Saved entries
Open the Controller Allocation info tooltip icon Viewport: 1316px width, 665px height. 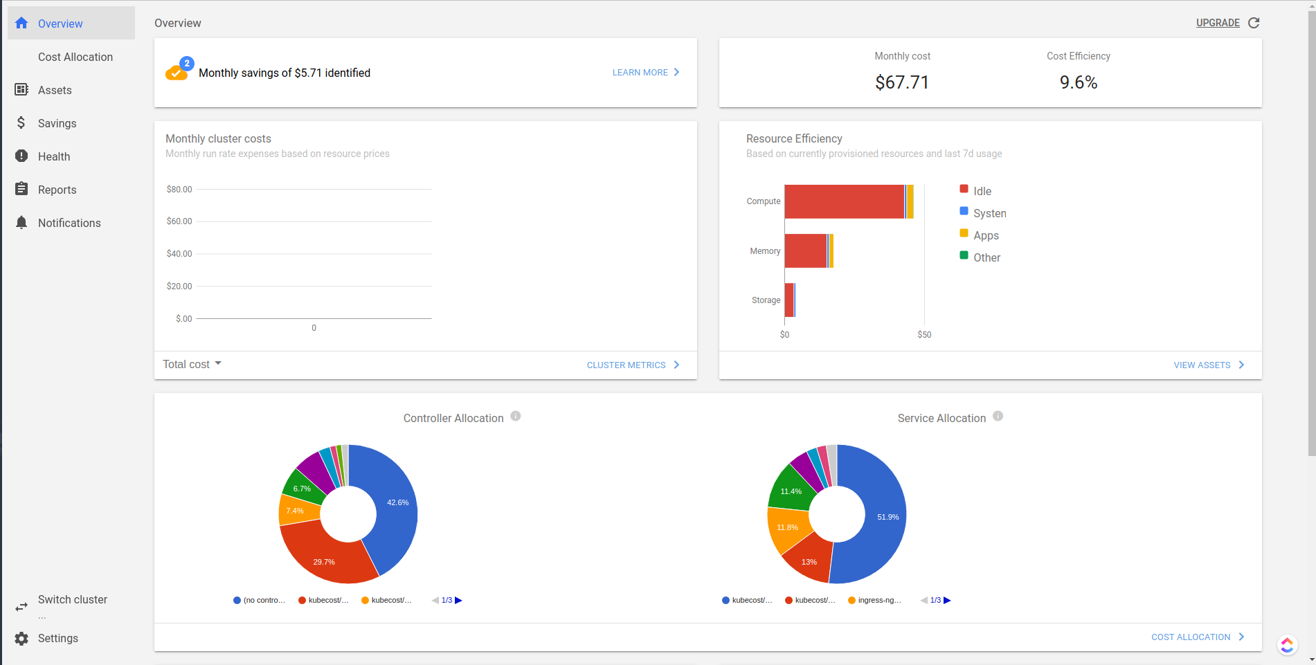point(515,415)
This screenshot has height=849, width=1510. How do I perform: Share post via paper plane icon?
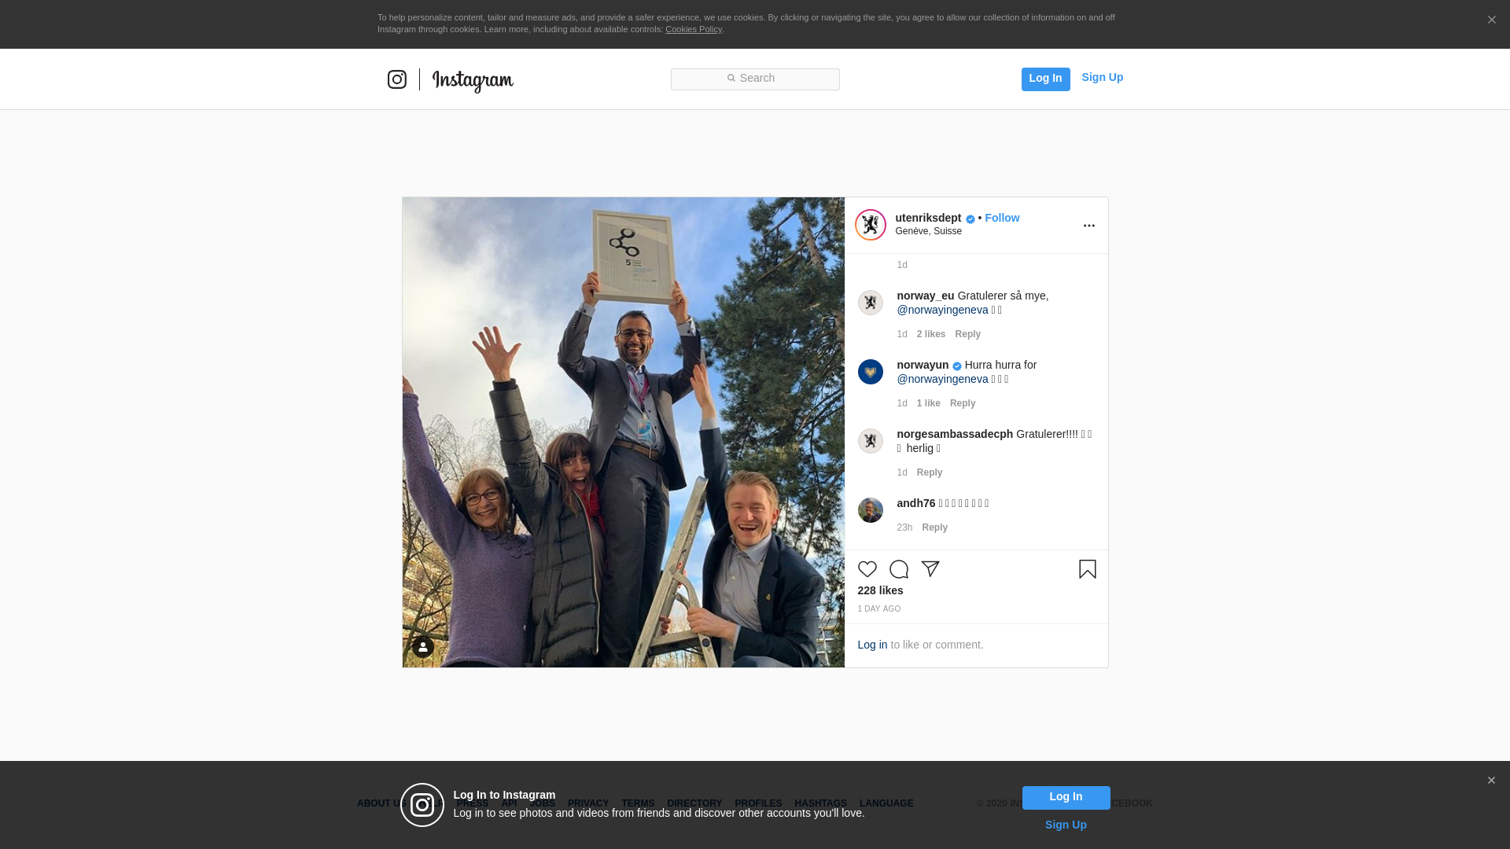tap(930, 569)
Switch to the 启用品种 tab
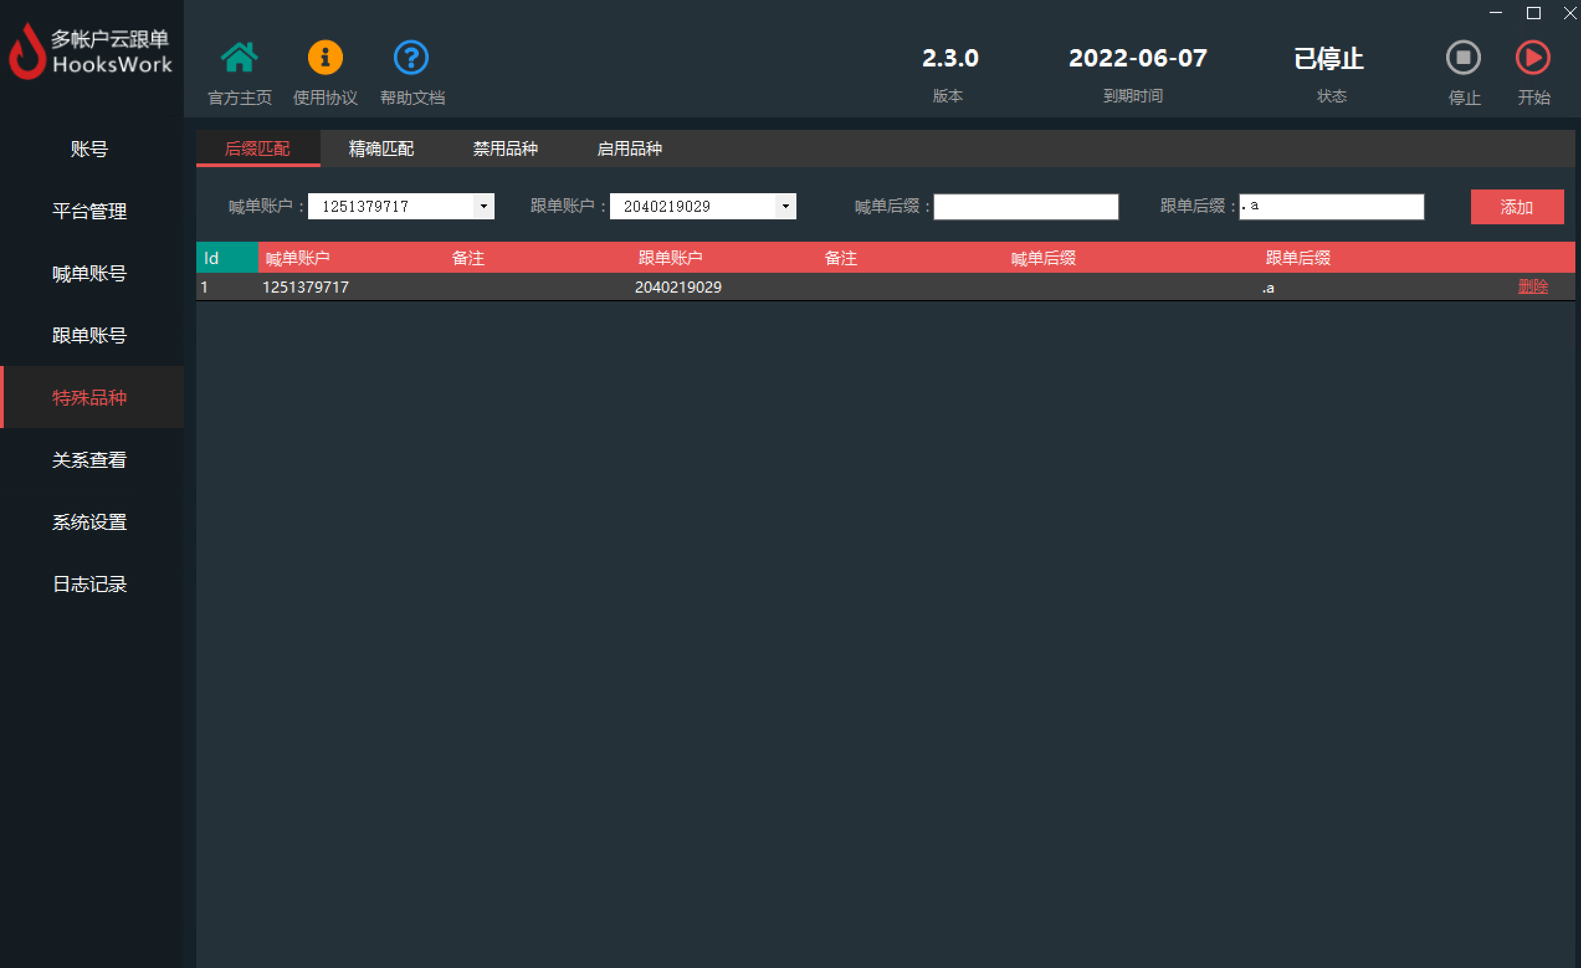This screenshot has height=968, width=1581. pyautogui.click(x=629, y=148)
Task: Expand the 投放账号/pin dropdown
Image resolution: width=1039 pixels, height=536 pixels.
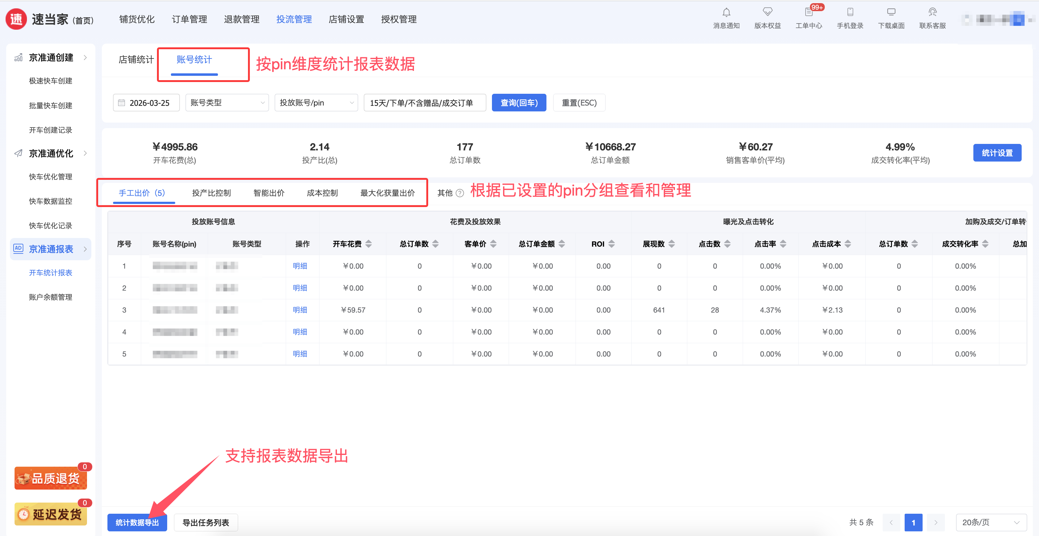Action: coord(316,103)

Goal of the exercise
Because the copy must hold no pictures, return only the lines that run from the line containing "This screenshot has height=849, width=1510." to the end of the data above, each exactly as it stands.

Result of this exercise
This screenshot has height=849, width=1510. How do I perform: Share post via paper plane icon?
tap(930, 569)
Switch to the 启用品种 tab
This screenshot has height=968, width=1581. pyautogui.click(x=629, y=148)
Task: Expand the 投放账号/pin dropdown
Image resolution: width=1039 pixels, height=536 pixels.
Action: coord(316,103)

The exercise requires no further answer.